▶ Stored data entries
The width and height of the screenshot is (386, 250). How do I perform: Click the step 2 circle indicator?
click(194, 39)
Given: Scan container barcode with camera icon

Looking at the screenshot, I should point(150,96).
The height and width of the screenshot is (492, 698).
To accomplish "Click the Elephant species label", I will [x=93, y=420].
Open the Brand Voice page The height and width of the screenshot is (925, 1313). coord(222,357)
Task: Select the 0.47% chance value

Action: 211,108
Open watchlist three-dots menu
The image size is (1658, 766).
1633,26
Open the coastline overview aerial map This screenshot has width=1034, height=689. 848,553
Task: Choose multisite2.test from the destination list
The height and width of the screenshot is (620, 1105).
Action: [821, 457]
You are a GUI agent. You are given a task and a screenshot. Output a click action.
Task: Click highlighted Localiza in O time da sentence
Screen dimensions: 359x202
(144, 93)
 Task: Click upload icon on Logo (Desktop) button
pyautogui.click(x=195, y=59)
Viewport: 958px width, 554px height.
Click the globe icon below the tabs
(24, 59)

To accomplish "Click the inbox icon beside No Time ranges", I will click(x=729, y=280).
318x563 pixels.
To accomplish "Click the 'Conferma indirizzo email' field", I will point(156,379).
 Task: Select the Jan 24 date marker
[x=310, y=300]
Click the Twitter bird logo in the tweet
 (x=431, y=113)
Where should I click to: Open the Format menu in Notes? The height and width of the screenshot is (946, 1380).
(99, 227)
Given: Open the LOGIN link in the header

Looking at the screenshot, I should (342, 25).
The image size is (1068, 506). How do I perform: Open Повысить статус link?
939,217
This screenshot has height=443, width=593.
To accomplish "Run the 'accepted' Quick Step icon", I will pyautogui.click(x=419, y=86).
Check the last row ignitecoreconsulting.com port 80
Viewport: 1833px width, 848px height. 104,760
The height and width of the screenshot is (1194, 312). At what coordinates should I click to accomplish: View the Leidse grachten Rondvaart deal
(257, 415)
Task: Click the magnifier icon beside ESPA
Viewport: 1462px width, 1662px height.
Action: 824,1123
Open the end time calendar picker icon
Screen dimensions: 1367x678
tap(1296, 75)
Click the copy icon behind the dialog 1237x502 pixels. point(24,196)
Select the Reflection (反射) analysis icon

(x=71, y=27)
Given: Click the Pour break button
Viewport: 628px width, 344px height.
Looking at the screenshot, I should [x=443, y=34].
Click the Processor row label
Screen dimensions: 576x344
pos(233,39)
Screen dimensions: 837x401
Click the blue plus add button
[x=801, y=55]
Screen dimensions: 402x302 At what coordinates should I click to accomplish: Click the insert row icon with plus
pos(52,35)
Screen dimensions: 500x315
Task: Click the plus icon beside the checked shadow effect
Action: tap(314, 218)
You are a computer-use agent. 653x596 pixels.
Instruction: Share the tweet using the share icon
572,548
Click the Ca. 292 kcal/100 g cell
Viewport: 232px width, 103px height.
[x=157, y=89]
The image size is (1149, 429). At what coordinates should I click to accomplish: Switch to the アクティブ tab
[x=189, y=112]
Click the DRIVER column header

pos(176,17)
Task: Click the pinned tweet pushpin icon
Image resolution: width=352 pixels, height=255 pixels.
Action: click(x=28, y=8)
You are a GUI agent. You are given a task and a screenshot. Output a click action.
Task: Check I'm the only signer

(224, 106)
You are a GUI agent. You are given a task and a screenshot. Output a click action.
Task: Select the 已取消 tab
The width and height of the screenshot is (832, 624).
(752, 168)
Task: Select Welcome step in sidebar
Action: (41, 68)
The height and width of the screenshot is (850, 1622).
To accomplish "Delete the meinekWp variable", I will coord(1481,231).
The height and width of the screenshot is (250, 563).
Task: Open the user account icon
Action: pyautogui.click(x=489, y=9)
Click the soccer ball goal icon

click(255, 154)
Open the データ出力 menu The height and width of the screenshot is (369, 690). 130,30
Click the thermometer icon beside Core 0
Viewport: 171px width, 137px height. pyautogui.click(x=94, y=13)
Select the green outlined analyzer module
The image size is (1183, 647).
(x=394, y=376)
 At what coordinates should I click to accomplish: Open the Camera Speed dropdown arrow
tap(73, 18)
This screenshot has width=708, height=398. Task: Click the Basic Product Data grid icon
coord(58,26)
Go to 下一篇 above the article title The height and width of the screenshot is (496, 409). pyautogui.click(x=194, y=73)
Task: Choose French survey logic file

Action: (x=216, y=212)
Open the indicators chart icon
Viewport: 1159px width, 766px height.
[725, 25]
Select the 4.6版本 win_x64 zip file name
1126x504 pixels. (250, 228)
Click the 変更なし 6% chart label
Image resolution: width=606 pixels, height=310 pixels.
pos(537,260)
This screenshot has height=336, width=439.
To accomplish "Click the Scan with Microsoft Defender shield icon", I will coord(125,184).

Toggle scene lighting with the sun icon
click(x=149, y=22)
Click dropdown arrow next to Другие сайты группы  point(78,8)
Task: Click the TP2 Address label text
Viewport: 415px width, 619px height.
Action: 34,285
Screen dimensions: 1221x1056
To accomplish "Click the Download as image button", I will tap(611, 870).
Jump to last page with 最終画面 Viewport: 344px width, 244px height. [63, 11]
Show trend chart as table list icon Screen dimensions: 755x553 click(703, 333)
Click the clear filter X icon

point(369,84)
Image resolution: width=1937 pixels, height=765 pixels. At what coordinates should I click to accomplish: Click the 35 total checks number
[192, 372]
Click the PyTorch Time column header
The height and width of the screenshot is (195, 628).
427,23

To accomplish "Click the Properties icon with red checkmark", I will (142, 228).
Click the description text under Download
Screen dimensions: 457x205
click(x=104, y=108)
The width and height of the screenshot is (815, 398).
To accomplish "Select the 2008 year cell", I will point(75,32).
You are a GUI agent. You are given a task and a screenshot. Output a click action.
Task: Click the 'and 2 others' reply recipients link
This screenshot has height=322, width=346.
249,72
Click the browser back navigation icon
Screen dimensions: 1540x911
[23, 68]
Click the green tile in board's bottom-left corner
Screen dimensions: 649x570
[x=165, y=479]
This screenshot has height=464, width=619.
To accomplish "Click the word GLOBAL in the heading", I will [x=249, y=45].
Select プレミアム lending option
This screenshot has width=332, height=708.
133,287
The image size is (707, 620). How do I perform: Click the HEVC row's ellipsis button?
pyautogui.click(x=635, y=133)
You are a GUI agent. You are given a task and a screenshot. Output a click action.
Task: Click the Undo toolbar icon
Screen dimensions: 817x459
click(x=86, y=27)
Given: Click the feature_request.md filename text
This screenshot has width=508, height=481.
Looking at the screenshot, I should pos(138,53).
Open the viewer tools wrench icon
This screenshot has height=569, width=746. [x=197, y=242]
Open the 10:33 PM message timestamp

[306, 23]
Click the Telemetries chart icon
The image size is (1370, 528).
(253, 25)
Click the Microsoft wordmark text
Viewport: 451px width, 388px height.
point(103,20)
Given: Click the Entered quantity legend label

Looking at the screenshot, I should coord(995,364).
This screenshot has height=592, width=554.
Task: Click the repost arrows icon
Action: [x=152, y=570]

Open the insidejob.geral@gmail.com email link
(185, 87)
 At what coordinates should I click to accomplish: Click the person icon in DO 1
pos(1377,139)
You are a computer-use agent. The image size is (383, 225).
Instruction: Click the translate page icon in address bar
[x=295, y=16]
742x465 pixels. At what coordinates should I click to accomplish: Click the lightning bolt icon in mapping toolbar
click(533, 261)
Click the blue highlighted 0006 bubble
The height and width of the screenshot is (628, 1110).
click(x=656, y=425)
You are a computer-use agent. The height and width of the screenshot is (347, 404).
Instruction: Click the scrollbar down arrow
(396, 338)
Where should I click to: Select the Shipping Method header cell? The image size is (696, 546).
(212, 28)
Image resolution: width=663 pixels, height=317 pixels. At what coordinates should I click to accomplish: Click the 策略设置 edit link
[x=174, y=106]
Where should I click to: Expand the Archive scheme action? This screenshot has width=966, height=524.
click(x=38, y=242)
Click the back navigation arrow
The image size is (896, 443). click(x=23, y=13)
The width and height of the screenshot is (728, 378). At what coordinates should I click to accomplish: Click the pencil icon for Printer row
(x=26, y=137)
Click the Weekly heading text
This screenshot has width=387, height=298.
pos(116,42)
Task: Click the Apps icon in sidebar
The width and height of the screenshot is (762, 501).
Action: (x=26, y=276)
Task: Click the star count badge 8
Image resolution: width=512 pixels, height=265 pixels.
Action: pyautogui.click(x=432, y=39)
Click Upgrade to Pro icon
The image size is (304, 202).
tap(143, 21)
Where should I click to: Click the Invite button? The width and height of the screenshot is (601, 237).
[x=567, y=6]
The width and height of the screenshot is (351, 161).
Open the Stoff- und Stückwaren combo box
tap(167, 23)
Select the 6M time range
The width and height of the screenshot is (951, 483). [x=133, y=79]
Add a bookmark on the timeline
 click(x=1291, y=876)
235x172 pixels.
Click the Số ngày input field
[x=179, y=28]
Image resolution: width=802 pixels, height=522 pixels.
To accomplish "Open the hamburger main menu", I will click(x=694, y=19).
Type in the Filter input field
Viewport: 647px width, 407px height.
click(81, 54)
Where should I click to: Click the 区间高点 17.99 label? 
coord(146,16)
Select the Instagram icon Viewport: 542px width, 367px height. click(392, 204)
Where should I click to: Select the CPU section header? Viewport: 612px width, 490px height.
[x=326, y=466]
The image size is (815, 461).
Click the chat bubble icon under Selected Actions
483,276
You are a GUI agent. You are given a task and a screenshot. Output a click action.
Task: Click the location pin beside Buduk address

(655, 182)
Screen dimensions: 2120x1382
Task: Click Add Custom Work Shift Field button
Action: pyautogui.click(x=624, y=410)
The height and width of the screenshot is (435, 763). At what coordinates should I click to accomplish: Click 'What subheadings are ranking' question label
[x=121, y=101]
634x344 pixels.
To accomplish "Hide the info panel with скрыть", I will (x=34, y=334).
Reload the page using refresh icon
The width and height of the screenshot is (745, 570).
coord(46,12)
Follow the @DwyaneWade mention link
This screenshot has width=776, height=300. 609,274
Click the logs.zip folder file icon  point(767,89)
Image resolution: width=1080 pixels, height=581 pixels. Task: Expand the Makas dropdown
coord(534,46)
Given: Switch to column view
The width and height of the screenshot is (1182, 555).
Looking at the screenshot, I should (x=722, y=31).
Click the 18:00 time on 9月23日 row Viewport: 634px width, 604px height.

▶ Exercise aim
Using the records above, count every line that includes the word "computer", and state the number only.

▶ Your response
3